Explicit capabilities
Tools are registered and enabled per agent. A research agent, support agent, and infrastructure agent can share one deployment without receiving the same permissions.
Full-stack extensibility
The same plugin can own business logic, agent commands, routes, and presentation. Extensibility does not stop at a model-tool adapter.
Inspectable execution
Programmatic task responses can include both a final result and the command trace that produced it. The web interface also surfaces command lifecycle activity as it happens.
Open distribution
Plugins, agents, personas, models, and knowledge assets can be distributed through configurable registries or directly as independent repositories.

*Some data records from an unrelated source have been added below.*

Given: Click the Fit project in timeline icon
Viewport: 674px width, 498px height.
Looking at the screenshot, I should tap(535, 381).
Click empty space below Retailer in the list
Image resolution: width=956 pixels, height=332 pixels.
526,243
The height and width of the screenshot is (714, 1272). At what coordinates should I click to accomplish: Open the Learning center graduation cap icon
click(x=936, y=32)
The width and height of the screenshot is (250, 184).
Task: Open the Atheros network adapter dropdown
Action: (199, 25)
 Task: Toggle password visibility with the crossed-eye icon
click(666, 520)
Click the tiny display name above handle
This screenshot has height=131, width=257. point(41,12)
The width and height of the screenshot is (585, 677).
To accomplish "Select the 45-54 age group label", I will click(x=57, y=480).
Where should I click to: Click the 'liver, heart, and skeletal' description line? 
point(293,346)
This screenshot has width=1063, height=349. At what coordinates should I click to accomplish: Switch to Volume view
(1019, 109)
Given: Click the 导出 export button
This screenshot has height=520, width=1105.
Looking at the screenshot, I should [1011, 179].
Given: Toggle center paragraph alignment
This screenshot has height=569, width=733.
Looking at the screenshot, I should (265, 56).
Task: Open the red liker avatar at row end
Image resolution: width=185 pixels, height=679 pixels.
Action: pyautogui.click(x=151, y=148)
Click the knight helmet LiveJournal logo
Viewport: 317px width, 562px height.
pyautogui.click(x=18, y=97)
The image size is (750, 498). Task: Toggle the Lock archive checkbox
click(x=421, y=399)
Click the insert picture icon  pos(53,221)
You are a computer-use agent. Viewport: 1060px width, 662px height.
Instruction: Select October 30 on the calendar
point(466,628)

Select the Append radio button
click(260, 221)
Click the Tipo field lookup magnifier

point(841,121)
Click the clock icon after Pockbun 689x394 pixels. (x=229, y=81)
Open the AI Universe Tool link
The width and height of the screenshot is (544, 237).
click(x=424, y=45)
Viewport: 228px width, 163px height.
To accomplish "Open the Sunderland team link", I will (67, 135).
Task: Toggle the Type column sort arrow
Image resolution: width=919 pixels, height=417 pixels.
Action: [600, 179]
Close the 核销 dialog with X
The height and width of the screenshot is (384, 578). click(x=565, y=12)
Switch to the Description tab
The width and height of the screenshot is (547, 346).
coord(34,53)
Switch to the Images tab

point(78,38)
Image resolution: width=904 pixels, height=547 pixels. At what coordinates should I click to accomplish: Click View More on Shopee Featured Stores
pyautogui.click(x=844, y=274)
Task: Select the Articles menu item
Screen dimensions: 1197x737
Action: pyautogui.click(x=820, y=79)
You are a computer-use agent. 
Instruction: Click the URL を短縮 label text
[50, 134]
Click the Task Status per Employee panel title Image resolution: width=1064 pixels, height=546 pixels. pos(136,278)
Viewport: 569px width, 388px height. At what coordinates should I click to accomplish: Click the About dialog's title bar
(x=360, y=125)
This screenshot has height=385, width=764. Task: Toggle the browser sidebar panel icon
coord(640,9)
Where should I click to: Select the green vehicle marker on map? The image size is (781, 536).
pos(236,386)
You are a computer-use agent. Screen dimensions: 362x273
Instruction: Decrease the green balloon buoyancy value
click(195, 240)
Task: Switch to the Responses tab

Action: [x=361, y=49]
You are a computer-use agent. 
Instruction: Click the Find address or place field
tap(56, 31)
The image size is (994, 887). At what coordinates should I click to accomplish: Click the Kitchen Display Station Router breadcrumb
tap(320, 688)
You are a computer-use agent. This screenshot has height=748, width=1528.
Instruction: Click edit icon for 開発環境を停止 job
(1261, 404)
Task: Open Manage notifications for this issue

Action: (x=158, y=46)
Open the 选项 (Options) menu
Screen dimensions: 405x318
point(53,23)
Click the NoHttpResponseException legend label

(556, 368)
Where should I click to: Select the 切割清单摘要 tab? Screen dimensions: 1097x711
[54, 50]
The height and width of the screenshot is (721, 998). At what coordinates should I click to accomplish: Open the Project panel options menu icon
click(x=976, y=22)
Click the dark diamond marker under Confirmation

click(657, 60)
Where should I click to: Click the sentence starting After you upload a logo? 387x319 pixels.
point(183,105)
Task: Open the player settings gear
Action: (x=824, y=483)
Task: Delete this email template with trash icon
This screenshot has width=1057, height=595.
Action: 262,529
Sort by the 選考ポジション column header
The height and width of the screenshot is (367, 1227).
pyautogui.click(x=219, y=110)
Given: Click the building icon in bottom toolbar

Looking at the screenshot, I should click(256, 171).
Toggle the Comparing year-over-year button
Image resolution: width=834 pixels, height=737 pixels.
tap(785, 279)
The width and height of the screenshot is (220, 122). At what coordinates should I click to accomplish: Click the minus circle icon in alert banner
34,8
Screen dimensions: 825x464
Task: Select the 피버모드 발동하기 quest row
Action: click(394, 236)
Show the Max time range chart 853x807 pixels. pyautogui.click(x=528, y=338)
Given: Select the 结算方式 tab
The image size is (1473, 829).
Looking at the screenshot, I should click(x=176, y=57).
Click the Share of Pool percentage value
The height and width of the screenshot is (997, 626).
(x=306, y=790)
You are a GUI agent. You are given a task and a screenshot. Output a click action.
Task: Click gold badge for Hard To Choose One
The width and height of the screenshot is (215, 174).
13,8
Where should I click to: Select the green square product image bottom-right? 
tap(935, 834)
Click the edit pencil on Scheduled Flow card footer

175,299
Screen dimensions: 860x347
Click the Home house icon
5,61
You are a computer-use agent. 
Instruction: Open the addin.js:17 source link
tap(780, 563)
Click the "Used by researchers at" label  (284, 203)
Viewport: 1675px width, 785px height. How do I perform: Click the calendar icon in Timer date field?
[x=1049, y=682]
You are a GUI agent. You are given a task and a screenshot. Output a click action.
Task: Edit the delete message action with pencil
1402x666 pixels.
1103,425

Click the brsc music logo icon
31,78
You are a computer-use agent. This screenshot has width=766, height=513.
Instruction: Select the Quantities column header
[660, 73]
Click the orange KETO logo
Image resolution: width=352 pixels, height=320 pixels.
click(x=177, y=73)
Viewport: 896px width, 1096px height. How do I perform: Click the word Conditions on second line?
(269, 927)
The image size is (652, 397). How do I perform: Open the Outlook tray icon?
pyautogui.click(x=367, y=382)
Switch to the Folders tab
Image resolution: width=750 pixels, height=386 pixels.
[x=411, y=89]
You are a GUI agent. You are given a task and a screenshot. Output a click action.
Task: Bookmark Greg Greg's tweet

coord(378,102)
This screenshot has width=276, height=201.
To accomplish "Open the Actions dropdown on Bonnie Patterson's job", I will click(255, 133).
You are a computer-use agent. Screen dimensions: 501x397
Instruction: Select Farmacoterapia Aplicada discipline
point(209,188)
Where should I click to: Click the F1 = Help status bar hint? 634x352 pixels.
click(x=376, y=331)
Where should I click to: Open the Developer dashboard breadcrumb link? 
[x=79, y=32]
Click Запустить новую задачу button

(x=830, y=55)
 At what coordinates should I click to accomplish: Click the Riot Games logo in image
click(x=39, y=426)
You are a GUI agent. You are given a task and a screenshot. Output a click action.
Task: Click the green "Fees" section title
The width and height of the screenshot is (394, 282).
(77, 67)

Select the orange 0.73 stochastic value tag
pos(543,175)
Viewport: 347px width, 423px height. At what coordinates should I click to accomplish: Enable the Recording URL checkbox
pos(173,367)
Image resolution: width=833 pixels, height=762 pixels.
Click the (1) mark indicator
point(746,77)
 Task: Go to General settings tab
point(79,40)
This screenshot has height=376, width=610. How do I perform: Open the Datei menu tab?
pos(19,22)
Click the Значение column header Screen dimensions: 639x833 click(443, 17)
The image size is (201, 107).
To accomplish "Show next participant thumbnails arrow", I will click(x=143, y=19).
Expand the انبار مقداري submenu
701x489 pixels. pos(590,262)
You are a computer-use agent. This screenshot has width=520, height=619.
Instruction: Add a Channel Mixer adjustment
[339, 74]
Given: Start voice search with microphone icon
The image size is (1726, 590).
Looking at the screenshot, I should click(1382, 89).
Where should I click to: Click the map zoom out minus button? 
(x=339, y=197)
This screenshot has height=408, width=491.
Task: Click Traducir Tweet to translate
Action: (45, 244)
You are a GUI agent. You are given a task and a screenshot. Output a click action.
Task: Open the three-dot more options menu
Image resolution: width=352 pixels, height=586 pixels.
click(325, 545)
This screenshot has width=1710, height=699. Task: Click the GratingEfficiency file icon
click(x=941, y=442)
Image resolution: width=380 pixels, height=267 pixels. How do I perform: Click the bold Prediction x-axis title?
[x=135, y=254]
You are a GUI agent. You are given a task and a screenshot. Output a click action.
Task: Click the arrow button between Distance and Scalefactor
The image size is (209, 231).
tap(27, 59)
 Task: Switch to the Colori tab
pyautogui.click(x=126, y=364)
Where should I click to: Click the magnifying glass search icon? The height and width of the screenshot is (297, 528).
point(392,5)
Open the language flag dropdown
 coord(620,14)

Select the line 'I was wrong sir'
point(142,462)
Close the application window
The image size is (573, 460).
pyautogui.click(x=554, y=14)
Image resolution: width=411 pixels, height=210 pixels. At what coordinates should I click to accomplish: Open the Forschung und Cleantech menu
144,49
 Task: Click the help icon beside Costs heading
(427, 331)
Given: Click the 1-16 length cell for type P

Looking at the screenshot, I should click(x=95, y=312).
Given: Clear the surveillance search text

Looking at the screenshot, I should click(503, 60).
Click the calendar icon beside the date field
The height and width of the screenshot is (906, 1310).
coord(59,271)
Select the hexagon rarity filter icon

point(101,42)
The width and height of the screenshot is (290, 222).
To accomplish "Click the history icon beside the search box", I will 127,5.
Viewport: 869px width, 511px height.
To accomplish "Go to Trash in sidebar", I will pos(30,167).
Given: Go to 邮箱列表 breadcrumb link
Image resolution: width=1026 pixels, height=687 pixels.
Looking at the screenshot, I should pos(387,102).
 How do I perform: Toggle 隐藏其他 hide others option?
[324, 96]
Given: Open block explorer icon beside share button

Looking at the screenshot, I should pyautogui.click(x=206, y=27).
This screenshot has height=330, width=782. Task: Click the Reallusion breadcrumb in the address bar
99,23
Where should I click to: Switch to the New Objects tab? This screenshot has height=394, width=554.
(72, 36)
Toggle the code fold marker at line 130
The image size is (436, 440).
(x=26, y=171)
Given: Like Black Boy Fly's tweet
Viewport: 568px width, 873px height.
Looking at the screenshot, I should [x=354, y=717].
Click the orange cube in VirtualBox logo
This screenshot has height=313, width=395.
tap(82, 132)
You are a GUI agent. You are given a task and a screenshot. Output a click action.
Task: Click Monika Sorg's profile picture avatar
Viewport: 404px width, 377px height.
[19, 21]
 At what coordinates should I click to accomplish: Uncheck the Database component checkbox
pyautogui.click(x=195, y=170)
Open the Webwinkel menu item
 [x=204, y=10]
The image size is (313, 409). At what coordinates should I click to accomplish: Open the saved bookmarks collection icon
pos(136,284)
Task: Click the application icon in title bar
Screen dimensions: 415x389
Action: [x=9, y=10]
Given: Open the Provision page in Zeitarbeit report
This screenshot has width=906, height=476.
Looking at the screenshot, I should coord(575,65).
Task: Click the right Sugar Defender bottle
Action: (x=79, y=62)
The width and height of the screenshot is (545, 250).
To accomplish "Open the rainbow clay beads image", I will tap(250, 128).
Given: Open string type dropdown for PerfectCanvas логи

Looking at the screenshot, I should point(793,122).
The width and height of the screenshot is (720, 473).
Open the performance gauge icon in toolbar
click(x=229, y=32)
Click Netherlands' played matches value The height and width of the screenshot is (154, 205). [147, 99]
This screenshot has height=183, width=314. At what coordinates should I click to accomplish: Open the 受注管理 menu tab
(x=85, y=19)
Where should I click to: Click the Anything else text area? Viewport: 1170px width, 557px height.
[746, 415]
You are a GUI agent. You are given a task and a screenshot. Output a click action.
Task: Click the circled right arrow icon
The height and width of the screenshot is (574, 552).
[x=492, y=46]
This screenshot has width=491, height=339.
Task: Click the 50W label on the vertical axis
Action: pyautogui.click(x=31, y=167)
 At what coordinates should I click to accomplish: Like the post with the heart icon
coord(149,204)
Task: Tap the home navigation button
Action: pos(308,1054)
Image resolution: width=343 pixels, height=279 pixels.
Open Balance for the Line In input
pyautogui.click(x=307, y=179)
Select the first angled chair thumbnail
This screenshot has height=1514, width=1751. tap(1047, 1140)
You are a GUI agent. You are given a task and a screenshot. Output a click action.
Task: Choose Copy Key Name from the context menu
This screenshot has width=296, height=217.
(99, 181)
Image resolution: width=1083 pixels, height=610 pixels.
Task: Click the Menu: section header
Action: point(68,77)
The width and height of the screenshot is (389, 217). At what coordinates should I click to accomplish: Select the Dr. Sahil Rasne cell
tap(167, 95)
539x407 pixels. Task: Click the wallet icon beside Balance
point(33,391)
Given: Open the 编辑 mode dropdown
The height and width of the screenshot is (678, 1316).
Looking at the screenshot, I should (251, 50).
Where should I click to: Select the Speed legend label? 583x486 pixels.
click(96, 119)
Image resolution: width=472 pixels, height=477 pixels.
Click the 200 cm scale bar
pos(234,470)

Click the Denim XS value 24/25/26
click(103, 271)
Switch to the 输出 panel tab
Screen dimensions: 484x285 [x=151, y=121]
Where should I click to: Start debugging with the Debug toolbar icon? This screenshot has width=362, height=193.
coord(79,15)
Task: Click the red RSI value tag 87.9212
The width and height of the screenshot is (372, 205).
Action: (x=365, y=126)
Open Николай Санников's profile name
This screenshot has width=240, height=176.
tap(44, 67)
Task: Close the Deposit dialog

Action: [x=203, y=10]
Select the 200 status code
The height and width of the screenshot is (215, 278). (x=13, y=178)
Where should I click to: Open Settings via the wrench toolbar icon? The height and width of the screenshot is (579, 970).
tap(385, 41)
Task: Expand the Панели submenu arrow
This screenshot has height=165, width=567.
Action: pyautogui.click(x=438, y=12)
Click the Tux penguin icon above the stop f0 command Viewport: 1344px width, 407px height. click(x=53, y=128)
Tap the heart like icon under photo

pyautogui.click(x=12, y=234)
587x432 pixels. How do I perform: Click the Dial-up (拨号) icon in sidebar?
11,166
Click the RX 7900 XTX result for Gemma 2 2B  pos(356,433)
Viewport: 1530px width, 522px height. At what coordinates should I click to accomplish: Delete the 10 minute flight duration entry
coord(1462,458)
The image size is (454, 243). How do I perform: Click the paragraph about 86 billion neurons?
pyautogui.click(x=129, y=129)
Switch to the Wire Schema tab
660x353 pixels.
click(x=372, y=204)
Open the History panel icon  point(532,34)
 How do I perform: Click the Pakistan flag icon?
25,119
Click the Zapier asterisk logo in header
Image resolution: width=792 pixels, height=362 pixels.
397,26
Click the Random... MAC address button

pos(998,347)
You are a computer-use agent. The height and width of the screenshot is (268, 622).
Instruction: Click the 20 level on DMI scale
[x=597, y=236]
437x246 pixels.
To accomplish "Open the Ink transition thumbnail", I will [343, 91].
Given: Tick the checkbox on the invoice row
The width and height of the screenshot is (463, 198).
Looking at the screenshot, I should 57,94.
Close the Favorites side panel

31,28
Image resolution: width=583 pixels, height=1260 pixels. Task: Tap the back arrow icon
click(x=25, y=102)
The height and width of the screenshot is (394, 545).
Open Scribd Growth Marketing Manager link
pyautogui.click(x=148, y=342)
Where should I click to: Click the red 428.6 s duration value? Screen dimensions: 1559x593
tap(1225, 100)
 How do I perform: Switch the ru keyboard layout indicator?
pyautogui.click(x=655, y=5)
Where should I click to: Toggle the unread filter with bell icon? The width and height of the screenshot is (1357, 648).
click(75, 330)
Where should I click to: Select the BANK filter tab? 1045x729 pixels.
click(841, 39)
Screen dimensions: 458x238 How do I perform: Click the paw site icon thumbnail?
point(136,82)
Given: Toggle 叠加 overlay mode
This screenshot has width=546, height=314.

The public registry at registry.agenthost.org is a work in progress and can be replaced with a user-specific registry.
Gallery
Admin interface

Plugin management

Computer use

3D graph visualization

Technical explanation

Character generation

Fantasy character creation

Morgan's Method

HeyGen integration

Documentation
- Agent and knowledge-base walkthrough
- Plugin development
- REST API
- Python SDK
- SMTP and email verification
Project status
MindRoot is an actively developed, extensible platform. APIs, plugin conventions, and operational guidance may evolve. For production deployments, pin the MindRoot and plugin versions you have validated and review release changes before upgrading.